Image Download Button in Gmail

How to Prevent Gmail’s Image Download Button in HTML Emails


It’s just a tiny, inconspicuous arrow that shows up in the righthand corner of images. But if you’re an email marketer who strives to deliver email perfection, you probably want to prevent the Gmail image download button from appearing in your campaigns.

Image download icon

People started noticing it in 2014, and some folks even thought it was a bug in Gmail webmail, which would quickly get fixed. But here we are years later, and the Gmail image download button is still hanging around.

Turns out, it’s more of a feature that does make sense for personal emails.

Let’s say your mom sends a photo from the family reunion and pastes it into an email. Or your friends email a pic of you embarrassing yourself at karaoke night. In those cases, that button is a quick way to download the image for yourself. 

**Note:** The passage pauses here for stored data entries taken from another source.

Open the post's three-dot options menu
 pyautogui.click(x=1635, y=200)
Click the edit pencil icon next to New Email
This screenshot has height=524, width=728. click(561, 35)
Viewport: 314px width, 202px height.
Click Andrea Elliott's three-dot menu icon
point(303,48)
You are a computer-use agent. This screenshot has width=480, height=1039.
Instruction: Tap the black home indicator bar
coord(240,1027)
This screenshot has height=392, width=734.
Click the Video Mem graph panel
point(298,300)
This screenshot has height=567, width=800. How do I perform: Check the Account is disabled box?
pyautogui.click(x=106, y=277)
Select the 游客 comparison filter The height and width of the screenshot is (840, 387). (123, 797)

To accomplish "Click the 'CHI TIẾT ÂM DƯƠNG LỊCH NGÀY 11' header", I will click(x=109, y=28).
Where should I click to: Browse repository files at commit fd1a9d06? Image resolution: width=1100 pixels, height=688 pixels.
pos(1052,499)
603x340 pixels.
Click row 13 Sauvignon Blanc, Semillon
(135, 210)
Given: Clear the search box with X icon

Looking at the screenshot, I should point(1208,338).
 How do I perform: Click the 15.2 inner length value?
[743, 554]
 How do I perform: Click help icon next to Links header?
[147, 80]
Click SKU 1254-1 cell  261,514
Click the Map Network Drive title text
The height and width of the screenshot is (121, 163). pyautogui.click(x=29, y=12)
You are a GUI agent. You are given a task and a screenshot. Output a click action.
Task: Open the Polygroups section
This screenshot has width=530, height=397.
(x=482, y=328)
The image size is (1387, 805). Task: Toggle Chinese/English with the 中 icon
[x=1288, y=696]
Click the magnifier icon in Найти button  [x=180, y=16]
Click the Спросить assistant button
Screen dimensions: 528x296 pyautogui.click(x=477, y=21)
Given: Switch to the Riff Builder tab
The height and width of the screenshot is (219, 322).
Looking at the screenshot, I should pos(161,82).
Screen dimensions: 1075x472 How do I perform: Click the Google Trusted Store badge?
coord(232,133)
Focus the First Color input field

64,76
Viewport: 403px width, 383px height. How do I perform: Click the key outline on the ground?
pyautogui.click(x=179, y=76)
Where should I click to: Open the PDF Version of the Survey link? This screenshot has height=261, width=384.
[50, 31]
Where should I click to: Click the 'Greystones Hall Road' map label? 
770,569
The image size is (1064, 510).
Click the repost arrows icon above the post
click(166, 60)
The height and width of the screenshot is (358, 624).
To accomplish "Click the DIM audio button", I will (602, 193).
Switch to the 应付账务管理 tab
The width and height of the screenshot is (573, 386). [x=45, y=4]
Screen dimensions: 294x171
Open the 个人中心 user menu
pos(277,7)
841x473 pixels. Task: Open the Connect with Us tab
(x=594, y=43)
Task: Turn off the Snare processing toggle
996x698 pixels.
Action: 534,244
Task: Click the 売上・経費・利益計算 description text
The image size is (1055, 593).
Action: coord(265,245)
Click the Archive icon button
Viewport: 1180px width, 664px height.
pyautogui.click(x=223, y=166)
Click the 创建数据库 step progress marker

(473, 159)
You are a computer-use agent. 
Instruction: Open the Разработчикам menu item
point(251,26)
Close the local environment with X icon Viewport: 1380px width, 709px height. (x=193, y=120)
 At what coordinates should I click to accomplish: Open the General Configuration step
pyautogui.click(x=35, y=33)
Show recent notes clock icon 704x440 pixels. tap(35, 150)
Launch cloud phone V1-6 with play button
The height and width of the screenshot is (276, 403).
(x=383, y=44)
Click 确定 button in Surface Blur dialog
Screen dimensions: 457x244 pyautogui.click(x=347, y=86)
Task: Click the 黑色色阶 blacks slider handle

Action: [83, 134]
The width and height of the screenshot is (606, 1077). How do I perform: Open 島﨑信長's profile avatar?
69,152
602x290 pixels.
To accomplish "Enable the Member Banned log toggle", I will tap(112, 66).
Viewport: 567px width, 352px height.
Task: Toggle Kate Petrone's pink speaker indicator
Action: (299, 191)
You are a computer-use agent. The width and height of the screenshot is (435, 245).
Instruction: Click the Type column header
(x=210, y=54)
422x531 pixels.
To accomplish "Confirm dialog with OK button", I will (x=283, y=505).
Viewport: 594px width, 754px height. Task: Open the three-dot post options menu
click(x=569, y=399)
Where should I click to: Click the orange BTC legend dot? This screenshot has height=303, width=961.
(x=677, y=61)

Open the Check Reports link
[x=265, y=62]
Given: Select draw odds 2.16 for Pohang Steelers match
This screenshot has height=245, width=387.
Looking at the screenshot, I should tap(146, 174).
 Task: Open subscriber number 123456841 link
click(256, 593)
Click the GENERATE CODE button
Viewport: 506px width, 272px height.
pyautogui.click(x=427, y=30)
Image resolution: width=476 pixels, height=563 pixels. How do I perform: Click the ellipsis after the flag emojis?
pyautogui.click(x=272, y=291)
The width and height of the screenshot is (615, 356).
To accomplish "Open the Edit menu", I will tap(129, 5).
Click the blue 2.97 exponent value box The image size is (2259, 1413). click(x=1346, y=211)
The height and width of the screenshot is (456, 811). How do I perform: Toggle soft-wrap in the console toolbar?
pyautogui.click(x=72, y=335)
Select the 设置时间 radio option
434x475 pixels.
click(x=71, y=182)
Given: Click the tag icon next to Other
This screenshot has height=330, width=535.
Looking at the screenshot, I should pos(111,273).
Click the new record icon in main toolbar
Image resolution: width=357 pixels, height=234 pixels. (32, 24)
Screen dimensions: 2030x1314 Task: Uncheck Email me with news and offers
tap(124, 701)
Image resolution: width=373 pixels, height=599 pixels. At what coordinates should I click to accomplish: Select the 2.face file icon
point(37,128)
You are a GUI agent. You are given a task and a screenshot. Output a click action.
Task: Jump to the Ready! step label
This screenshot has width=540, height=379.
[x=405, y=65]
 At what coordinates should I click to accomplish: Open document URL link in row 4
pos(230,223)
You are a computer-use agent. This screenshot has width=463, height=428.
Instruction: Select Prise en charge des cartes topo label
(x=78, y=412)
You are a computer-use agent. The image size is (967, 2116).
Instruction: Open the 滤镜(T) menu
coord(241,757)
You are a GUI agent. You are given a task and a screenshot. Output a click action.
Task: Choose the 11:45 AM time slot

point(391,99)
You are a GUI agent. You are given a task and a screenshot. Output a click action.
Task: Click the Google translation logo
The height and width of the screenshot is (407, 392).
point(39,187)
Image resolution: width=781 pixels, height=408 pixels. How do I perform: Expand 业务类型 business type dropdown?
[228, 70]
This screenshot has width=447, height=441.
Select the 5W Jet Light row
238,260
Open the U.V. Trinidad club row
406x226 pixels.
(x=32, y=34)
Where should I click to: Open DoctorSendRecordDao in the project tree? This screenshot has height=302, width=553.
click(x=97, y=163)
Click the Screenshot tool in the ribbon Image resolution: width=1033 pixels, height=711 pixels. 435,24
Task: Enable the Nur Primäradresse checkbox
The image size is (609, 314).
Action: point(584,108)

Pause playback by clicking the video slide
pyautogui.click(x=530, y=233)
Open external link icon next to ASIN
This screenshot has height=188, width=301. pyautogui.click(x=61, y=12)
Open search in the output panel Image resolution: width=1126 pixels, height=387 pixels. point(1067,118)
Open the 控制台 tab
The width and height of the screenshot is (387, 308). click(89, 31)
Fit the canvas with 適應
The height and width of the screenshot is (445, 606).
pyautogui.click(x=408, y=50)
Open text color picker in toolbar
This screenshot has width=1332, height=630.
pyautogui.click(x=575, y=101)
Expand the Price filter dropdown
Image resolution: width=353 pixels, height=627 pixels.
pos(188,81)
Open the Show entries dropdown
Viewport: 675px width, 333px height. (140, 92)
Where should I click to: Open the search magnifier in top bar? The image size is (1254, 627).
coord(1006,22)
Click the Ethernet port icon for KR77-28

But the Gmail image download button isn’t something you want or need in emails from a business or brand. So – how do we get rid of the little bugger?

3 ways to hide the Gmail image download button

First, there are two things to know about when and why the download button shows up in Gmail:

  1. When the images are large.
  2. When the images aren’t linked to anything.

It seems Gmail webmail treats larger, high-resolution images as attachments that can be downloaded. That means you shouldn’t have to worry about the button showing up on small images such as icons or decorative elements in an HTML email. 

According to FormGet.com, Gmail won’t show the download arrow on images with an aspect ratio of 299×524 or smaller.

The unlinked image issue is easily solved with our first fix.

1. Add a link to email images

The easiest way to prevent the Gmail image download button from displaying is to add hyperlinks to your images. In many campaigns, there will be a logical place to link so that when an image is clicked it takes subscribers to a relevant place.

For example, we recently noticed that the header image in an email from Pathwire showed the Gmail image download button.

Gmail download image button on a Pathwire email header graphic.

That image could easily be linked to the Pathwire homepage or the Nightmare at Email Camp landing page. And Abracadabra — the download button disappears.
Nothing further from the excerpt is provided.